Wir brauchen die Gabe des Rates im Alltag: für uns selbst wie für unsere Freunde in ihren geistlichen und irdischen Angelegenheiten. Die klassische Theologie bringt diese Gabe in Zusammenhang mit der Seligspreisung der Barmherzigen. Denn man muß barmherzig sein, um einen verständigen Rat geben zu können - einen hilfreichen Rat, der nicht entmutigt, sondern in Milde voranbringt.
Heute erbitten wir vom Heiligen Geist die nötige Fügsamkeit gegenüber seinen Eingebungen. Er möge uns vor der Anhänglichkeit an das eigene Urteil, vor der Unfähigkeit, sich belehren zu lassen, vor mangelnder Demut und überstürztem Handeln bewahren. Das gelingt uns am besten, wenn wir uns daran gewöhnen, die wichtigen Entscheidungen unseres Lebens im Gebet zu bedenken und reifen zu lassen: »Fasse keinen Entschluß, ohne die Angelegenheit vor Gott erwogen zu haben«11, ist der Rat des seligen Josemaria Escrivá. Dazu gehört die Bereitschaft, die eigenen Kriterien hinantzustellen und in bestimmten Situationen den Rat eines Erfahrenen einzuholen: »Deshalb gehen wir zu einem Ratgeber, aber nicht zu einem beliebigen, sondern zu dem, der mit uns die Fähigkeit und den aufrichtigen Wunsch teilt, Gott zu lieben und ihm treu zu folgen. Es genügt nicht einfach, daß wir uns einen Rat holen, sondern wir müssen auch darauf achten, daß der gesuchte Ratgeber uneigennützig handelt und Geradheit besitzt. (...) Unter unseren Bekannten treffen wir manchmal Menschen, die abwägend, objektiv und uneigennützig entscheiden; fast instinktiv verlassen wir uns auf sie, weil sie sich in ihrer stillen, bescheidenen Art immer gut und rechtschaffen verhalten.«12
Wer mir nachfolgt, wird nicht in der Finsternis umhergehen, sondern wird das Licht des Lebens haben.13 Wenn wir bemüht sind, jeden Tag unseres Lebens dem Herrn zu folgen, wird uns das Licht des Heiligen Geistes nicht fehlen. Unsere Liebe Frau vom Guten Rat wird uns die nötige Gnade dazu erlangen.

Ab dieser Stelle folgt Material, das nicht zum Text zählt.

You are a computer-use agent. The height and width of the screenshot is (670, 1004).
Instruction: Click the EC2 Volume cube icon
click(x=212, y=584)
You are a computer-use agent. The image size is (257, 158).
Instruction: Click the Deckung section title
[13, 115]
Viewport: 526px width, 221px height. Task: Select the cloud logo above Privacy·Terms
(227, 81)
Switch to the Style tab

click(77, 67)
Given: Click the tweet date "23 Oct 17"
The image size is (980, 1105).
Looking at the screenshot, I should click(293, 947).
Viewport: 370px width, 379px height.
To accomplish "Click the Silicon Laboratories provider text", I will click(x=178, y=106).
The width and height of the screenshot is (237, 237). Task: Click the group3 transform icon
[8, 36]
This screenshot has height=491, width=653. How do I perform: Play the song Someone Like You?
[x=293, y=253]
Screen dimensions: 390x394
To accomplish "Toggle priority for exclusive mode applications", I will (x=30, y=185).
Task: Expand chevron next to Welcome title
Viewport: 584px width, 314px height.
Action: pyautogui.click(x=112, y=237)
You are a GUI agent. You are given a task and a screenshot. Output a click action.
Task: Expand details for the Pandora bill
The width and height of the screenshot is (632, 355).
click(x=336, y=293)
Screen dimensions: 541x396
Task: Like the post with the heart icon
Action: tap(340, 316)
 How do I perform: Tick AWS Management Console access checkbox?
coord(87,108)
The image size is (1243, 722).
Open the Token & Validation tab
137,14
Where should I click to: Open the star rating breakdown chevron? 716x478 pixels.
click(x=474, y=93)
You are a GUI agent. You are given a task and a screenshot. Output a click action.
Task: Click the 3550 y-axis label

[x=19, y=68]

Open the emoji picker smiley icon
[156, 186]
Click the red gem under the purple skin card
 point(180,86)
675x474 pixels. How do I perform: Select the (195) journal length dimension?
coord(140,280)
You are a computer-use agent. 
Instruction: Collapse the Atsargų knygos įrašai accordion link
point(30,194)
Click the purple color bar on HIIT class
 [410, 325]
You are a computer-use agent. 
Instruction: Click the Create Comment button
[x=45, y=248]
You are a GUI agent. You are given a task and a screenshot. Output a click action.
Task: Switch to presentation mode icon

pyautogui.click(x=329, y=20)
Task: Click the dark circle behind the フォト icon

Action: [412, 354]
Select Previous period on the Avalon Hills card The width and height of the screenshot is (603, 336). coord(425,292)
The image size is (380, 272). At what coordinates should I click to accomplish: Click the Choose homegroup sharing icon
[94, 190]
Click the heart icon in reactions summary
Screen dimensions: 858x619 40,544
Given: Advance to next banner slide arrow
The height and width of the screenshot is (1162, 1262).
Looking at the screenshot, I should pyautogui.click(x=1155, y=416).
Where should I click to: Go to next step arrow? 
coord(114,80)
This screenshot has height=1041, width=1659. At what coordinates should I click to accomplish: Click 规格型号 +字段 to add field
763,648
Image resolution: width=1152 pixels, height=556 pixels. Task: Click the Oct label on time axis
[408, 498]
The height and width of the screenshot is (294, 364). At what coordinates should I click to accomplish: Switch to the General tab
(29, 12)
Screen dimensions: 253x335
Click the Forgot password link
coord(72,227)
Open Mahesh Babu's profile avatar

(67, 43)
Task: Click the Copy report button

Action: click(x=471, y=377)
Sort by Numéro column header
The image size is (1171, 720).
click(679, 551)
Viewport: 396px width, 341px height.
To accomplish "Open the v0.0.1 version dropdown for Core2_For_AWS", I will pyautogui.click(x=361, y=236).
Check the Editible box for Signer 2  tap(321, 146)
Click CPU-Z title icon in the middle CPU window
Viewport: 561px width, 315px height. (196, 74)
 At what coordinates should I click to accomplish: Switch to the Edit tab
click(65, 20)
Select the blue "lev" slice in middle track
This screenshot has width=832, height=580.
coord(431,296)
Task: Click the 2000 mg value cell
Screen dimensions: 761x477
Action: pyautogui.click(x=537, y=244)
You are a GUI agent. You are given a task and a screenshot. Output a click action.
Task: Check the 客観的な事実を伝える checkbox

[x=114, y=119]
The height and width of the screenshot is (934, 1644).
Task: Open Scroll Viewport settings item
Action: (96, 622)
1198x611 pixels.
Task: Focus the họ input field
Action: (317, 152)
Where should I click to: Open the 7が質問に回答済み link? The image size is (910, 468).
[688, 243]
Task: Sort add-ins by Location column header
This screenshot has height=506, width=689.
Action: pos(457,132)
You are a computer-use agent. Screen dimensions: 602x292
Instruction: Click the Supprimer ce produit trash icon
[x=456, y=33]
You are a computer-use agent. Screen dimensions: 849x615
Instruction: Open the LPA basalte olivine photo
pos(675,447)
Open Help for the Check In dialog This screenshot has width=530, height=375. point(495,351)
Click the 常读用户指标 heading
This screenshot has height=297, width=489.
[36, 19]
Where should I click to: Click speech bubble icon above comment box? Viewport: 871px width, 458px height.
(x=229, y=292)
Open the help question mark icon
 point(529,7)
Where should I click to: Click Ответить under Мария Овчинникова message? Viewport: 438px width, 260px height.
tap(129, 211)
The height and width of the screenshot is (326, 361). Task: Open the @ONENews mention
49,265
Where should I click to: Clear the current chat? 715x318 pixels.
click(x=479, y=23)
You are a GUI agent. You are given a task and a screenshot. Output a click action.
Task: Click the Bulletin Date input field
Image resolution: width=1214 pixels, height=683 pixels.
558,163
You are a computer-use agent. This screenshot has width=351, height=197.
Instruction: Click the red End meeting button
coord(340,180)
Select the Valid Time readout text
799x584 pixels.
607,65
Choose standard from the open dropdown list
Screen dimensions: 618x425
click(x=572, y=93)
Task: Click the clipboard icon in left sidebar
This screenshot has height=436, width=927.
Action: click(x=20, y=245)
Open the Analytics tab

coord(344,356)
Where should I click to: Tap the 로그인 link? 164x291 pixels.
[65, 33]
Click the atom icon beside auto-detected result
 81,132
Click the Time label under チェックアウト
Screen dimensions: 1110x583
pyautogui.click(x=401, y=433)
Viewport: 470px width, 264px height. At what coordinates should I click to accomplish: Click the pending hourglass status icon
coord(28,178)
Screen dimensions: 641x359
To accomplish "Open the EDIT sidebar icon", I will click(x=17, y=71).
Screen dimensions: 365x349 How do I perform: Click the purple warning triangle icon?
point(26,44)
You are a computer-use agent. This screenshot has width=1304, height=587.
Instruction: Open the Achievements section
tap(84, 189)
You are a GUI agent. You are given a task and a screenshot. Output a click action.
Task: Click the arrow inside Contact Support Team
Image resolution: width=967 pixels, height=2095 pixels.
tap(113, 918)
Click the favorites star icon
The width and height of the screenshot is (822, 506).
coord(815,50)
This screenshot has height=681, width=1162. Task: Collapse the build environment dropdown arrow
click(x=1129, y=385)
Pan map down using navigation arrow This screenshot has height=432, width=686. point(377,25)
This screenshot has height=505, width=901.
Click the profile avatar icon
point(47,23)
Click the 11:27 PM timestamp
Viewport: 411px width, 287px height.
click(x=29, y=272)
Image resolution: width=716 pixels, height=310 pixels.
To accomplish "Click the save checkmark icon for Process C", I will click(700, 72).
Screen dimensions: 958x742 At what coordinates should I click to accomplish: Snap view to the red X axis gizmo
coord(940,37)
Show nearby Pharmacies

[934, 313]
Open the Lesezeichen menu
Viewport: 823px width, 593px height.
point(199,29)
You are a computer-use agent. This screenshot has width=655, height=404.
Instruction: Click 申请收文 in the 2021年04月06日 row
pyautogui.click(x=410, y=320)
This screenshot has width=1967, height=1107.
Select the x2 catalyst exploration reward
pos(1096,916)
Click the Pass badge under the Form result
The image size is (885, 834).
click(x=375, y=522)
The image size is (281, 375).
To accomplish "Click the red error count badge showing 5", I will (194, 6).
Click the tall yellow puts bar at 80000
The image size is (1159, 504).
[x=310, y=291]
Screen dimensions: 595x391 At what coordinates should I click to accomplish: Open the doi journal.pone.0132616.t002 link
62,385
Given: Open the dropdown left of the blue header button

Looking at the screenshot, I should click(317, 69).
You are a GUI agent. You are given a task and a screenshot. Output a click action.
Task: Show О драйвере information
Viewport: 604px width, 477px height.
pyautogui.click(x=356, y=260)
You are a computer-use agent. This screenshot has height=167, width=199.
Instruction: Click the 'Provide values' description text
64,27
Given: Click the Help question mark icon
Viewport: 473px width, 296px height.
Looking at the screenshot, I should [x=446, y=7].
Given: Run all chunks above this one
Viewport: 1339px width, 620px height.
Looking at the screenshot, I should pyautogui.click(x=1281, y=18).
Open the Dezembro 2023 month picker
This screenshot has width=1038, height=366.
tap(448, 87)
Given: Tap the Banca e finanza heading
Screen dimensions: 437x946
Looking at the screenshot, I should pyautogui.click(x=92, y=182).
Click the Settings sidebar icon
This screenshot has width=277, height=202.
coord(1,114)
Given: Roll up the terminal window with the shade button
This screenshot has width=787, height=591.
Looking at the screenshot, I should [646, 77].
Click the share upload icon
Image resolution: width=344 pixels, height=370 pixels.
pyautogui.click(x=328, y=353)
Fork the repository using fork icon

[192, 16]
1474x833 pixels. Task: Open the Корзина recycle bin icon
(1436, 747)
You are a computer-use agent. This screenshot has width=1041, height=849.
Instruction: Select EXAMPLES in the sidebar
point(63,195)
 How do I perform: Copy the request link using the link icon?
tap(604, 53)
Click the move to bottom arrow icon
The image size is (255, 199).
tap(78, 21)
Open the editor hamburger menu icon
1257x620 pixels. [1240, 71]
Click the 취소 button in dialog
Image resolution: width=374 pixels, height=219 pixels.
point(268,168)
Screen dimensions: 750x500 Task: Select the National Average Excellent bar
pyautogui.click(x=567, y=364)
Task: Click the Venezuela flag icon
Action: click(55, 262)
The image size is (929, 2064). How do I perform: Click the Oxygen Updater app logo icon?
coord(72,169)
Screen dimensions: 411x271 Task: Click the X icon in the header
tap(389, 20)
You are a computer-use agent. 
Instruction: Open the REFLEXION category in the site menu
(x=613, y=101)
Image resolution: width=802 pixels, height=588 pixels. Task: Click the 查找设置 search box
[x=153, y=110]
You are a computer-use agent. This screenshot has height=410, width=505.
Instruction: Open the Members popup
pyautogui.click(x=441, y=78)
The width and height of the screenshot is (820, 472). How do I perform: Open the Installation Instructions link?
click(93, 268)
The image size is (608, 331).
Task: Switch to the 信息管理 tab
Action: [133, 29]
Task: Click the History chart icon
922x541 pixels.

1 Ps 32,8. - 2 vgl. Joh 14,6. - 3 Mt 10,19-20. - 4 Thomas von Aquin, Summa Theologica, II-II,52,1,ad 1. - 5 Mt 22,20-22. - 6 Thomas von Aquin, a.a.O., II-II,52,4,ad 2. - 7 R.Graber, Die Gaben des Heiligen Geistes, Regensburg 1936, S.127. - 8 Lk 10,16. - 9 H.Mockenhaupt/L.Scheffczyk, Der Heilige Geist in Kirche und Welt, Leutesdorf 1988, S.10. - 10 R.Graber, a.a.O., S.123. - 11 J.Escrivá, Der Weg, Nr.266. - 12 J.Escrivá, Freunde Gottes, 86-88. - 13 Joh 8,12.